— WHAT TO WORK ON —
Starting at the first entry, print everything through the last exactly.

— DATA IN THIS EXERCISE —

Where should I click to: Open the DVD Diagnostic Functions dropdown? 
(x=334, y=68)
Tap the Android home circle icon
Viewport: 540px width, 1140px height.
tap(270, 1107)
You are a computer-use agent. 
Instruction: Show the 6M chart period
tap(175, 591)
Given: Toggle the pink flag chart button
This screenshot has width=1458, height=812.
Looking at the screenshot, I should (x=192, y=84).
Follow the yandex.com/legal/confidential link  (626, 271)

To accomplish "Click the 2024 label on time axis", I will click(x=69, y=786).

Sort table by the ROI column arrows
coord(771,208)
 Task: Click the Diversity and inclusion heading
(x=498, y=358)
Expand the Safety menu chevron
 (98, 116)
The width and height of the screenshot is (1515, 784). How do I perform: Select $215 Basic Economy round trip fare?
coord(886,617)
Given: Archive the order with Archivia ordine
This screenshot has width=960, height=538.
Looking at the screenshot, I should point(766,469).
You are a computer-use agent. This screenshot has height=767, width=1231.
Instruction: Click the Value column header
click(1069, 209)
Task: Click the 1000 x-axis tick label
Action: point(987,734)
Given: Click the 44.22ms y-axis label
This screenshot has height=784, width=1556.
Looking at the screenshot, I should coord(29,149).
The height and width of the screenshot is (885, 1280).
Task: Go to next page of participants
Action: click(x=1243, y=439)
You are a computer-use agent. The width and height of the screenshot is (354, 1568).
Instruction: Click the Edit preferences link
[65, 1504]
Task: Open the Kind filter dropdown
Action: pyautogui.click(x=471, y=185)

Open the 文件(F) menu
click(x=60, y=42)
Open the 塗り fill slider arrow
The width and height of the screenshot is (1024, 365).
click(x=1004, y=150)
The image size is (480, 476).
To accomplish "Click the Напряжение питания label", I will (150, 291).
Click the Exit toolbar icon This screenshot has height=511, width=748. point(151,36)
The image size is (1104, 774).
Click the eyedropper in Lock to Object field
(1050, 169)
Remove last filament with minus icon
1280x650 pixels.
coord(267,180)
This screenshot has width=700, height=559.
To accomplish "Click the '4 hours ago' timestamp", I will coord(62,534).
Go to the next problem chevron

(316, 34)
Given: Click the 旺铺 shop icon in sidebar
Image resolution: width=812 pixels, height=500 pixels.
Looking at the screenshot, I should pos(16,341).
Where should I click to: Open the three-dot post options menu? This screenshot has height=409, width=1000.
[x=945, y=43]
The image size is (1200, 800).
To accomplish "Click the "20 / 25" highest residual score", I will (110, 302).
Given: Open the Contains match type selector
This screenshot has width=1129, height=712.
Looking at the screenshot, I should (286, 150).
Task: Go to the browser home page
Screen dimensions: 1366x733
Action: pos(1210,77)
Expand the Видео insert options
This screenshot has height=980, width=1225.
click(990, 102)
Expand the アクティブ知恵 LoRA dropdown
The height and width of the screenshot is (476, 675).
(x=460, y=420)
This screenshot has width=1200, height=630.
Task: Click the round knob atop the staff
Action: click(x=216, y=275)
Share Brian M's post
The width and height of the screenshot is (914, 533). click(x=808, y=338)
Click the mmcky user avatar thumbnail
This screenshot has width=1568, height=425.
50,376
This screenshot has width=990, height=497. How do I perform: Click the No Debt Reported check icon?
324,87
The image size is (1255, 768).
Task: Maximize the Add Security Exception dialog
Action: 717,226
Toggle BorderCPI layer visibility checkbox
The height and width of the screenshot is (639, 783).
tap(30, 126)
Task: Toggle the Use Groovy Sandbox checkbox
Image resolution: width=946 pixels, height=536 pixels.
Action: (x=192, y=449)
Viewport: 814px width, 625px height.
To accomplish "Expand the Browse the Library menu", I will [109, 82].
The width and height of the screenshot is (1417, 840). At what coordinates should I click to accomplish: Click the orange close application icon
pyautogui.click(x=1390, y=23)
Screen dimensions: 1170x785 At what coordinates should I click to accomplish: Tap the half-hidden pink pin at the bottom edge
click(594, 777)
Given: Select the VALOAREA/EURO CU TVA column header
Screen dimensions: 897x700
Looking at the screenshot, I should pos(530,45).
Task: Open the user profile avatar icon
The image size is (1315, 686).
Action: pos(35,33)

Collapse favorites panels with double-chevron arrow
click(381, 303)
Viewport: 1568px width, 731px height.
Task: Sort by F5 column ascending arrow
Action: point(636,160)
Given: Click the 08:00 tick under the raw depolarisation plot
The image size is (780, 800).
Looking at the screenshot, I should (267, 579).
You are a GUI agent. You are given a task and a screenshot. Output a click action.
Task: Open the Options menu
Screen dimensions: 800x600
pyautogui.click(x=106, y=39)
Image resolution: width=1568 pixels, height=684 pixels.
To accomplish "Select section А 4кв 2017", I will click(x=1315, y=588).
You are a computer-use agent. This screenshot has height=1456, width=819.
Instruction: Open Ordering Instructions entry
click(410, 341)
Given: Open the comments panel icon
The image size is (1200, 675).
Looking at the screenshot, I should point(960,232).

— SOLUTION TO THIS PROBLEM —
Where should I click to: Open the DVD Diagnostic Functions dropdown? 
(x=334, y=68)
Tap the Android home circle icon
Viewport: 540px width, 1140px height.
tap(270, 1107)
You are a computer-use agent. 
Instruction: Show the 6M chart period
tap(175, 591)
Given: Toggle the pink flag chart button
This screenshot has width=1458, height=812.
Looking at the screenshot, I should (x=192, y=84).
Follow the yandex.com/legal/confidential link  (626, 271)

To accomplish "Click the 2024 label on time axis", I will click(x=69, y=786).

Sort table by the ROI column arrows
coord(771,208)
 Task: Click the Diversity and inclusion heading
(x=498, y=358)
Expand the Safety menu chevron
 (98, 116)
The width and height of the screenshot is (1515, 784). How do I perform: Select $215 Basic Economy round trip fare?
coord(886,617)
Given: Archive the order with Archivia ordine
This screenshot has width=960, height=538.
Looking at the screenshot, I should point(766,469).
You are a computer-use agent. This screenshot has height=767, width=1231.
Instruction: Click the Value column header
click(1069, 209)
Task: Click the 1000 x-axis tick label
Action: point(987,734)
Given: Click the 44.22ms y-axis label
This screenshot has height=784, width=1556.
Looking at the screenshot, I should coord(29,149).
The height and width of the screenshot is (885, 1280).
Task: Go to next page of participants
Action: click(x=1243, y=439)
You are a computer-use agent. The width and height of the screenshot is (354, 1568).
Instruction: Click the Edit preferences link
[65, 1504]
Task: Open the Kind filter dropdown
Action: pyautogui.click(x=471, y=185)

Open the 文件(F) menu
click(x=60, y=42)
Open the 塗り fill slider arrow
The width and height of the screenshot is (1024, 365).
click(x=1004, y=150)
The image size is (480, 476).
To accomplish "Click the Напряжение питания label", I will (150, 291).
Click the Exit toolbar icon This screenshot has height=511, width=748. point(151,36)
The image size is (1104, 774).
Click the eyedropper in Lock to Object field
(1050, 169)
Remove last filament with minus icon
1280x650 pixels.
coord(267,180)
This screenshot has width=700, height=559.
To accomplish "Click the '4 hours ago' timestamp", I will coord(62,534).
Go to the next problem chevron

(316, 34)
Given: Click the 旺铺 shop icon in sidebar
Image resolution: width=812 pixels, height=500 pixels.
Looking at the screenshot, I should pos(16,341).
Where should I click to: Open the three-dot post options menu? This screenshot has height=409, width=1000.
[x=945, y=43]
The image size is (1200, 800).
To accomplish "Click the "20 / 25" highest residual score", I will (110, 302).
Given: Open the Contains match type selector
This screenshot has width=1129, height=712.
Looking at the screenshot, I should (286, 150).
Task: Go to the browser home page
Screen dimensions: 1366x733
Action: pos(1210,77)
Expand the Видео insert options
This screenshot has height=980, width=1225.
click(990, 102)
Expand the アクティブ知恵 LoRA dropdown
The height and width of the screenshot is (476, 675).
(x=460, y=420)
This screenshot has width=1200, height=630.
Task: Click the round knob atop the staff
Action: click(x=216, y=275)
Share Brian M's post
The width and height of the screenshot is (914, 533). click(x=808, y=338)
Click the mmcky user avatar thumbnail
This screenshot has width=1568, height=425.
50,376
This screenshot has width=990, height=497. How do I perform: Click the No Debt Reported check icon?
324,87
The image size is (1255, 768).
Task: Maximize the Add Security Exception dialog
Action: 717,226
Toggle BorderCPI layer visibility checkbox
The height and width of the screenshot is (639, 783).
tap(30, 126)
Task: Toggle the Use Groovy Sandbox checkbox
Image resolution: width=946 pixels, height=536 pixels.
Action: (x=192, y=449)
Viewport: 814px width, 625px height.
To accomplish "Expand the Browse the Library menu", I will [109, 82].
The width and height of the screenshot is (1417, 840). At what coordinates should I click to accomplish: Click the orange close application icon
pyautogui.click(x=1390, y=23)
Screen dimensions: 1170x785 At what coordinates should I click to accomplish: Tap the half-hidden pink pin at the bottom edge
click(594, 777)
Given: Select the VALOAREA/EURO CU TVA column header
Screen dimensions: 897x700
Looking at the screenshot, I should pos(530,45).
Task: Open the user profile avatar icon
The image size is (1315, 686).
Action: pos(35,33)

Collapse favorites panels with double-chevron arrow
click(381, 303)
Viewport: 1568px width, 731px height.
Task: Sort by F5 column ascending arrow
Action: point(636,160)
Given: Click the 08:00 tick under the raw depolarisation plot
The image size is (780, 800).
Looking at the screenshot, I should (267, 579).
You are a GUI agent. You are given a task and a screenshot. Output a click action.
Task: Open the Options menu
Screen dimensions: 800x600
pyautogui.click(x=106, y=39)
Image resolution: width=1568 pixels, height=684 pixels.
To accomplish "Select section А 4кв 2017", I will click(x=1315, y=588).
You are a computer-use agent. This screenshot has height=1456, width=819.
Instruction: Open Ordering Instructions entry
click(410, 341)
Given: Open the comments panel icon
The image size is (1200, 675).
Looking at the screenshot, I should point(960,232).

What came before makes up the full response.